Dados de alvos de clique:
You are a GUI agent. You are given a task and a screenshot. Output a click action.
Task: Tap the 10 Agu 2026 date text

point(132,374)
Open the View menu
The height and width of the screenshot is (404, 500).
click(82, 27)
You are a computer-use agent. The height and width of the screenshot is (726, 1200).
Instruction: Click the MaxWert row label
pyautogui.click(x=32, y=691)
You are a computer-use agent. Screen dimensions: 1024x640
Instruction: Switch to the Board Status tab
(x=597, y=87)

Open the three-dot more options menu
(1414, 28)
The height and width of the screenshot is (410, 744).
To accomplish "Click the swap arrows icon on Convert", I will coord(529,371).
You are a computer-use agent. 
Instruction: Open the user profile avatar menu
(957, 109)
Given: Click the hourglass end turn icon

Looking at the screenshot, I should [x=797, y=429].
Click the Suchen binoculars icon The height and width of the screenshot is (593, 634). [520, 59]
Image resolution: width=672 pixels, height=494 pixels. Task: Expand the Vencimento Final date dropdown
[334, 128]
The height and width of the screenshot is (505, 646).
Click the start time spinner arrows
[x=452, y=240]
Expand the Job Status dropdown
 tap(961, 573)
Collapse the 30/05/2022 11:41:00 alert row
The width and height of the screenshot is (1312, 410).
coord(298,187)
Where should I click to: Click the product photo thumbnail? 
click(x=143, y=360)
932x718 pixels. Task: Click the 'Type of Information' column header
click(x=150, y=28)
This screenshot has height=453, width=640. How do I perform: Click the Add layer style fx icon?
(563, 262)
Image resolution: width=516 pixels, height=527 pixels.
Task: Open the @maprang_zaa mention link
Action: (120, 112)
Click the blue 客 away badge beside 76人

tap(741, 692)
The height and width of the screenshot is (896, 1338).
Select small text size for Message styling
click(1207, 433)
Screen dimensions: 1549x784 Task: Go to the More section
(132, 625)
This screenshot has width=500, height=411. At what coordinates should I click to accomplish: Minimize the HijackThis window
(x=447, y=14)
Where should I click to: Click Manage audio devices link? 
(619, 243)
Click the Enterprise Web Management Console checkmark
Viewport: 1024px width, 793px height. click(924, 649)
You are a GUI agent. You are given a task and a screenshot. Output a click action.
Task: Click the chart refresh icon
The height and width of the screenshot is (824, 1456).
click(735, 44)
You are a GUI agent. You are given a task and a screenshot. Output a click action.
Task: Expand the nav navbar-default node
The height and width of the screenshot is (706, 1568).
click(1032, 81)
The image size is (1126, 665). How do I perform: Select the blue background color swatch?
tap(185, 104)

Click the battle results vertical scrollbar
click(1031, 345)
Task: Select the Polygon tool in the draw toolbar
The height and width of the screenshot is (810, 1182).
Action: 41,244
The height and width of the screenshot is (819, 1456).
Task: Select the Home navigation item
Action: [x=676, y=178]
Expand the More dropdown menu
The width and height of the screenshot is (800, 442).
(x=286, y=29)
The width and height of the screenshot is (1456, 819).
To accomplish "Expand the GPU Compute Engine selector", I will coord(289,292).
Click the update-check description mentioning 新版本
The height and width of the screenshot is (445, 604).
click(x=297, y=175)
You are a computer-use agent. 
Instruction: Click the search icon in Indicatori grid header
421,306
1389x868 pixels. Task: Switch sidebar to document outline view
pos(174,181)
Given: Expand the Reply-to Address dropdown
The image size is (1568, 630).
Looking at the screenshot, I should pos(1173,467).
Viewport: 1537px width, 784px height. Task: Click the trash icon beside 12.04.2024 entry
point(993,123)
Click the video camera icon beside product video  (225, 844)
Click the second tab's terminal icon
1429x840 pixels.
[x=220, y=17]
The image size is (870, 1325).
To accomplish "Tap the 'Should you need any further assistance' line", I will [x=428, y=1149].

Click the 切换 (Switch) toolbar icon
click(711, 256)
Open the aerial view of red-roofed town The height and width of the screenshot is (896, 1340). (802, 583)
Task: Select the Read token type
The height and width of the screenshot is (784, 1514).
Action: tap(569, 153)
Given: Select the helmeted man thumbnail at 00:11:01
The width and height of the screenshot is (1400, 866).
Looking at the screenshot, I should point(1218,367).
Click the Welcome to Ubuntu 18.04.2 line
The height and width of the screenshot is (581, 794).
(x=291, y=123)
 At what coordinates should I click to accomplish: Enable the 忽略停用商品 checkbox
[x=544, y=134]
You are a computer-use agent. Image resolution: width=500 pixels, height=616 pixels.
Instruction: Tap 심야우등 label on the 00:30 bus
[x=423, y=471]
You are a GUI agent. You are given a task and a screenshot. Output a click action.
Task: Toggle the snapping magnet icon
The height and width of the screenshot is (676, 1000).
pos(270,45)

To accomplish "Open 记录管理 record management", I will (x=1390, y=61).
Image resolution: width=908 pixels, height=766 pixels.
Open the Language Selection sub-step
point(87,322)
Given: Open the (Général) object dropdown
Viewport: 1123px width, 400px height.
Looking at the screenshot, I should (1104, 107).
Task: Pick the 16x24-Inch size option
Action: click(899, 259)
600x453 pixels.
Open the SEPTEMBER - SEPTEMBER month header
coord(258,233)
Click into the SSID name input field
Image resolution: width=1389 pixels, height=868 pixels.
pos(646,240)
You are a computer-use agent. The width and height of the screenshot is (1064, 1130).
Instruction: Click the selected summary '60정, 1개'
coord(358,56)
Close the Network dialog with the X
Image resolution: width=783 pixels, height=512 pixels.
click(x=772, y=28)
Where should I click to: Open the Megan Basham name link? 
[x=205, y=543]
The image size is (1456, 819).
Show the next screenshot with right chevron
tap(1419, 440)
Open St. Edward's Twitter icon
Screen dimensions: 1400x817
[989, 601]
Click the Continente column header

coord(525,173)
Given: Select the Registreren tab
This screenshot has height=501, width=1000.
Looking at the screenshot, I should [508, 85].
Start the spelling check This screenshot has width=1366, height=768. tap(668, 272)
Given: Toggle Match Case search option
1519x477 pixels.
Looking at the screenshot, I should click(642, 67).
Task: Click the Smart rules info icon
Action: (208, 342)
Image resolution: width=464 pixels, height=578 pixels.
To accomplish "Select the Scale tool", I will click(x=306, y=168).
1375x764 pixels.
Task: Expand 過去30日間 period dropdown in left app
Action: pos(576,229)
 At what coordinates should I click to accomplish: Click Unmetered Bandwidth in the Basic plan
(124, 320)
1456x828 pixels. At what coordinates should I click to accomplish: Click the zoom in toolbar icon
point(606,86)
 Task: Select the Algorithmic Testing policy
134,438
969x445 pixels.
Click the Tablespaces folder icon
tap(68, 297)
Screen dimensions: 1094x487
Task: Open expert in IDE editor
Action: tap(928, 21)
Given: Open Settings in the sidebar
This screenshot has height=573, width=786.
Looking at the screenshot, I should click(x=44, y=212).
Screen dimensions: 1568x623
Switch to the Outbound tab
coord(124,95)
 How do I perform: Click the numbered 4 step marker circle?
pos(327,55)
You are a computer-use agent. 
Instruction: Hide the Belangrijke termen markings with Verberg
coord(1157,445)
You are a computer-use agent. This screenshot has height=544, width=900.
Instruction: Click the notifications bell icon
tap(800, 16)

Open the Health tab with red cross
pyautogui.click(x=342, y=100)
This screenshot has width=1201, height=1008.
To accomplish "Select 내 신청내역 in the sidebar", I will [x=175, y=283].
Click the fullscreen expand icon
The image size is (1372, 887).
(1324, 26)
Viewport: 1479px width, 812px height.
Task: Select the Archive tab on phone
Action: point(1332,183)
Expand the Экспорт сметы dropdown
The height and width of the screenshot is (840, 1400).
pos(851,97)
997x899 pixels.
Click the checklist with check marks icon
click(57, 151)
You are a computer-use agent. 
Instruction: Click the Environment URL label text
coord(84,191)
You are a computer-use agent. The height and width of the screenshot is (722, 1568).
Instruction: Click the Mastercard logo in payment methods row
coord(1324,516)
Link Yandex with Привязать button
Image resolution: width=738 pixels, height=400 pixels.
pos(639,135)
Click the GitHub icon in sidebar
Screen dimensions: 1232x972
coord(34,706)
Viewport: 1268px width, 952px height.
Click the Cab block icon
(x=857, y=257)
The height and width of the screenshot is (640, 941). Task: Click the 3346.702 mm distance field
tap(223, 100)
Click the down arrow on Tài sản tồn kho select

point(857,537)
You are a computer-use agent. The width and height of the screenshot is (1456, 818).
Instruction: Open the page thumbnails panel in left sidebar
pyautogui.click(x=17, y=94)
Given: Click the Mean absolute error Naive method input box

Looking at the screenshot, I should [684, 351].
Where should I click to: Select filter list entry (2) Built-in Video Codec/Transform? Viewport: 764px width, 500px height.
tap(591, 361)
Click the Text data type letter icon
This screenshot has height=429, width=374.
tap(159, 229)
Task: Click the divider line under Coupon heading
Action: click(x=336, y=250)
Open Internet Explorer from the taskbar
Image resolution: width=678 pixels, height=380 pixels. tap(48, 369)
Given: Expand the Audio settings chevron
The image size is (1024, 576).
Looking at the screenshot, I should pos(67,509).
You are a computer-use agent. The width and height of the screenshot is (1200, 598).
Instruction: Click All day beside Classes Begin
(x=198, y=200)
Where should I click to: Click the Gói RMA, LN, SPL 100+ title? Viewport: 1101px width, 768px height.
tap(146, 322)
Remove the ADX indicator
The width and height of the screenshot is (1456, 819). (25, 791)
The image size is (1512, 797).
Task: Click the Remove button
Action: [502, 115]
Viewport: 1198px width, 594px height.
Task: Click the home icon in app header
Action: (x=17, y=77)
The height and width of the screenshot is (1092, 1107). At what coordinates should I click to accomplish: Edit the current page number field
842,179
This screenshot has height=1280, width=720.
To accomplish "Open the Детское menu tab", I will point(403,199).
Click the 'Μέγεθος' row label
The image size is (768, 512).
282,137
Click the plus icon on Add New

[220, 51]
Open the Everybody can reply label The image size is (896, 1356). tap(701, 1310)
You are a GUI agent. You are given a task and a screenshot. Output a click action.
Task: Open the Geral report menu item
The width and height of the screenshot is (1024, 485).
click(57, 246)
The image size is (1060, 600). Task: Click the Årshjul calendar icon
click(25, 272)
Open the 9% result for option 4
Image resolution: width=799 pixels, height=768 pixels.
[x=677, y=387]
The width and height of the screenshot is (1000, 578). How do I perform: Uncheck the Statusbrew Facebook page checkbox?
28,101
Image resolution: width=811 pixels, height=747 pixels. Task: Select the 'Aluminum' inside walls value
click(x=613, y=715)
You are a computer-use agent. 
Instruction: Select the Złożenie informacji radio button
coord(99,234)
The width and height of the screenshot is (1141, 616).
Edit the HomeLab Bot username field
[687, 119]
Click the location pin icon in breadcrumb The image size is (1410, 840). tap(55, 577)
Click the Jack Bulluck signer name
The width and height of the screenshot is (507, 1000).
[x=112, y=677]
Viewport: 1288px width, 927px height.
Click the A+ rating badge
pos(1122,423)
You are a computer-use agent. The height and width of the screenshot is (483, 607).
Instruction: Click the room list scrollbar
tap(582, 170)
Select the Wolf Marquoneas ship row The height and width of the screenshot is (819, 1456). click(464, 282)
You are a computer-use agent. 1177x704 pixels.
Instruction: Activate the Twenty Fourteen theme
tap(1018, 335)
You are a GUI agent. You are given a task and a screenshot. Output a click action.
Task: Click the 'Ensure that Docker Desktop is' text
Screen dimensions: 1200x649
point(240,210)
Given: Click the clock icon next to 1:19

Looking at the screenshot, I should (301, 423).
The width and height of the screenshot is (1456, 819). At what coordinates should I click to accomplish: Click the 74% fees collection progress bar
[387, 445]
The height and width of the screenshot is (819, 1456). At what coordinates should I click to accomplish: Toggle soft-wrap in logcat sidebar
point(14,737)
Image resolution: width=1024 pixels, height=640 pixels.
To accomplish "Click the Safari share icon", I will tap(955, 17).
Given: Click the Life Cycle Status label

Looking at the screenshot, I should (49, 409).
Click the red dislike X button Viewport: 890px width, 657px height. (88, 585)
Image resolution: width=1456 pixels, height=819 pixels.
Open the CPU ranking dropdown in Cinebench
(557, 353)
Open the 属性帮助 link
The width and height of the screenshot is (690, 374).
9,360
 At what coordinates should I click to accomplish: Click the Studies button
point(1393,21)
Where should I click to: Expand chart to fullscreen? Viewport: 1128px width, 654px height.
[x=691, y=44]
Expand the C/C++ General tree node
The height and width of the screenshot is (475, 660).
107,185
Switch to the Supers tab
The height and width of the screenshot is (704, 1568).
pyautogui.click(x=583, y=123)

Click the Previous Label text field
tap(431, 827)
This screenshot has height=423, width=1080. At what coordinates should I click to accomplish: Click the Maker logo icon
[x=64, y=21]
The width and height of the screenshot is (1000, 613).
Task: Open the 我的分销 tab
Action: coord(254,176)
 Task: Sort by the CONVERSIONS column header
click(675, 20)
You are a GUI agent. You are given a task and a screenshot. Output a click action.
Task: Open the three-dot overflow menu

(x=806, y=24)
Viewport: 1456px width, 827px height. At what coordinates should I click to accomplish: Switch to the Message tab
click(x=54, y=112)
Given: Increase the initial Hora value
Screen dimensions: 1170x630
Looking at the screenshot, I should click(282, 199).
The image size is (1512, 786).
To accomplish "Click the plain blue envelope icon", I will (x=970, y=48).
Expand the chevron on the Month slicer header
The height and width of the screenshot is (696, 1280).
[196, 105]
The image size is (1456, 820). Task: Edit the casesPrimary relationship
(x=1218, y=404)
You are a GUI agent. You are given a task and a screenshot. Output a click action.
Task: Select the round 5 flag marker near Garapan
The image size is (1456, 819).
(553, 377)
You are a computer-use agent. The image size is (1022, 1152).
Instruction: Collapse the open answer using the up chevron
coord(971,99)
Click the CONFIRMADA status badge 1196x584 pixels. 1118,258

▸ **Tarefa proposta**
Reproduza apenas o trecho dos registros que começa na linha que contém "You are a computer-use agent. Screen" e termina na linha que contém "tap(961, 573)", com essas duas linhas incluídas. Troque "dropdown" por "drop-down list" e mantenha todo o resto inalterado.

▸ **Resposta completa**
You are a computer-use agent. Screen dimensions: 1024x640
Instruction: Switch to the Board Status tab
(x=597, y=87)

Open the three-dot more options menu
(1414, 28)
The height and width of the screenshot is (410, 744).
To accomplish "Click the swap arrows icon on Convert", I will coord(529,371).
You are a computer-use agent. 
Instruction: Open the user profile avatar menu
(957, 109)
Given: Click the hourglass end turn icon

Looking at the screenshot, I should [x=797, y=429].
Click the Suchen binoculars icon The height and width of the screenshot is (593, 634). [520, 59]
Image resolution: width=672 pixels, height=494 pixels. Task: Expand the Vencimento Final date drop-down list
[334, 128]
The height and width of the screenshot is (505, 646).
Click the start time spinner arrows
[x=452, y=240]
Expand the Job Status drop-down list
 tap(961, 573)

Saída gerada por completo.